Once again, many of the puzzles take the form of setpiece minigames, but thankfully most of them are quickly on-and-gone, with the annoying assumption of the drag-and-drop nonogram during plague five.  The plague doctor puzzle and the snow globe item are also infamously opaque, the latter (which doesn’t even work by the usual Rusty Lake “rules” for items) having a very real possibility of deadlocking play until you finally come to terms with its counterintuitive purpose.  In terms of plot, the game’s final reveal (hardly a “twist” by the time you get to it) is also executed in an oddball sort of way, though the wrinkles will hopefully go unnoticed, as it’s otherwise an excellent finale.

Paradise‘s true ending is particularly hard to find, but not wildly variant from the ending you normally get.  Finding it requires finding a series of well-hidden symbols, one per plague, and then solving one hidden puzzle during the finale.  It seems unlikely that most players would ever pull it off without a walkthrough. Even if they followed the in-game achievements to get hints for the symbols, the final puzzle is literally invisible unless you just happen to poke it in the right hotspots, which is a shame.

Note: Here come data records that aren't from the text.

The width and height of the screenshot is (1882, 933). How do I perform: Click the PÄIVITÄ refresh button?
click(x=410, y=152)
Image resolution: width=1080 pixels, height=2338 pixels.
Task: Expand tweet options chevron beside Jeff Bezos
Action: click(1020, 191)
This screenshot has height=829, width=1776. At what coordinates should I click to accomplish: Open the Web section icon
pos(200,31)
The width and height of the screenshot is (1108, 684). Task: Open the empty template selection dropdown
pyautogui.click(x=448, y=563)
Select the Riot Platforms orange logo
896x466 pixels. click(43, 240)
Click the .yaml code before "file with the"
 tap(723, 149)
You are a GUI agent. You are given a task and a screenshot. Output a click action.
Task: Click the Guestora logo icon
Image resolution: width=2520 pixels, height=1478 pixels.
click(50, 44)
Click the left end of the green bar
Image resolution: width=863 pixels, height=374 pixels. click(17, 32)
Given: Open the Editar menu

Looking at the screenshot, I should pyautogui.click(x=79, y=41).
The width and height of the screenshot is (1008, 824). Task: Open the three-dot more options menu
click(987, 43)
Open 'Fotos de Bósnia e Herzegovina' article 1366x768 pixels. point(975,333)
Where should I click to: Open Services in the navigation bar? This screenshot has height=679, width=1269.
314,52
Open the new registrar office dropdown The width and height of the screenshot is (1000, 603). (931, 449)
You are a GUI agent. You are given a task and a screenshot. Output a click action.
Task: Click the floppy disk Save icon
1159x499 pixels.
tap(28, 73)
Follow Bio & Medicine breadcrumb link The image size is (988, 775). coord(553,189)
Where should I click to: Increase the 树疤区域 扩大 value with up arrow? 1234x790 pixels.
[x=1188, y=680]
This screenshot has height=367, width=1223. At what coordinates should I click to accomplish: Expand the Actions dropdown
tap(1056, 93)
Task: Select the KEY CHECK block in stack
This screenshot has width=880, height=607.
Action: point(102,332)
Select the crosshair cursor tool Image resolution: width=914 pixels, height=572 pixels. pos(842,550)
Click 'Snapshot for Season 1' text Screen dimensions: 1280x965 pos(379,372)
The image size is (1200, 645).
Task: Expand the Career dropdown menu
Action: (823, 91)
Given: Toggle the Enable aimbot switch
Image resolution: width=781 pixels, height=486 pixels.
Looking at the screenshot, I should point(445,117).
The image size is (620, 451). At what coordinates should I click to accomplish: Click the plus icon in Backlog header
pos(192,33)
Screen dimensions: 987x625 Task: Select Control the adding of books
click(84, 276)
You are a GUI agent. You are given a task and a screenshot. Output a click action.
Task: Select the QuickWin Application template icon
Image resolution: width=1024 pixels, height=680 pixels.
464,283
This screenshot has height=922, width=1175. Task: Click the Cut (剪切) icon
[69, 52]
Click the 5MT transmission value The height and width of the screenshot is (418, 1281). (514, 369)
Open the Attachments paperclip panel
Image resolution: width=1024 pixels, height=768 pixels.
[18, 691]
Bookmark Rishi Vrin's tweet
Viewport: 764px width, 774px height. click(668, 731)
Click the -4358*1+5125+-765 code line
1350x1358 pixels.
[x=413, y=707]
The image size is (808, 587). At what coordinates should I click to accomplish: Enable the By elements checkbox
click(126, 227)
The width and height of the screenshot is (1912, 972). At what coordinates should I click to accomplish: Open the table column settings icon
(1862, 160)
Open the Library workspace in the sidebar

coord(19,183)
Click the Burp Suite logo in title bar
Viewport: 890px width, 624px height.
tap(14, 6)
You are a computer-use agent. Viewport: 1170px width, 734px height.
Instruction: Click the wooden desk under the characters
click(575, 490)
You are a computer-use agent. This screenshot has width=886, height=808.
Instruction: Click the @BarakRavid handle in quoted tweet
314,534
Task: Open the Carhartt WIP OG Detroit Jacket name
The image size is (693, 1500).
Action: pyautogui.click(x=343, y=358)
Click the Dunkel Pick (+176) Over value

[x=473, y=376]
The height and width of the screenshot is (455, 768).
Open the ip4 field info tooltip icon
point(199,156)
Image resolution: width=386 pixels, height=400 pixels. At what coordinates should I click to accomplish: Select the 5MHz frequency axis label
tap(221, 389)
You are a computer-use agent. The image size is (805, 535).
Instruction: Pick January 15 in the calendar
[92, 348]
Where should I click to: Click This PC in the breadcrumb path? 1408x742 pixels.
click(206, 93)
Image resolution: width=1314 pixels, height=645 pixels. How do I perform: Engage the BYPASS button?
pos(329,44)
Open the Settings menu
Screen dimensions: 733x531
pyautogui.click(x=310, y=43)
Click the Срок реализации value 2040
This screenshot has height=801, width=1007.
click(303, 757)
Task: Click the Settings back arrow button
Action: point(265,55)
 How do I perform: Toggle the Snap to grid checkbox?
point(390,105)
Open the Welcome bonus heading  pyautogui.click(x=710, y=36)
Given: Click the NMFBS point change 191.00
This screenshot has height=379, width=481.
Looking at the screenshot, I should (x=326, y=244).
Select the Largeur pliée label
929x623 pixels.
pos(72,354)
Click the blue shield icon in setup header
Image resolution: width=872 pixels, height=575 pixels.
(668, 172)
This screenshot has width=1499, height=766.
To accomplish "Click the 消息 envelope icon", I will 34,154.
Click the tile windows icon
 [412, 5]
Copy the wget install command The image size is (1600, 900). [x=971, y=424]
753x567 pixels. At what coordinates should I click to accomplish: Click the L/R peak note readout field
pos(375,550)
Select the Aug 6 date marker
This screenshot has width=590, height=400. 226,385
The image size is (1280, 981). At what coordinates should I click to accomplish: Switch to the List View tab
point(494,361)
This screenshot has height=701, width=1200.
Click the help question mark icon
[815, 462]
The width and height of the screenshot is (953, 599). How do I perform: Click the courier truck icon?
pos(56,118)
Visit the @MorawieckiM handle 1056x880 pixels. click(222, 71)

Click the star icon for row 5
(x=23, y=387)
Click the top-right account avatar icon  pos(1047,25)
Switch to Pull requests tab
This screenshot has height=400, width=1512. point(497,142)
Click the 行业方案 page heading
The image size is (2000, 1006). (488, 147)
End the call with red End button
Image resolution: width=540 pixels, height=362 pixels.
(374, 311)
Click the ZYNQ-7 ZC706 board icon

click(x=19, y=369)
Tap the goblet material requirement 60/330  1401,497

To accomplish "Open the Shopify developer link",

Ultimately, Paradise attempts to straddle the line between Hotel’s focus and Root’s breadth, and it seems to have been wildly successful at it.  While you could make the claim that it’s the “weakest” of the three premium games at the time, it’s only by a hair. If anything, it’s disappointing that the game’s simple problems (like the lack of explanation for the snow globe, or adding a hint towards the invisible “true ending” puzzle) weren’t implemented in a patch, but that’s simply not the sort of revision Rusty Lake tends to do.  Still, the problems are near-trifling, and Rusty Lake: Paradise remains another highlight in the series’ premium library.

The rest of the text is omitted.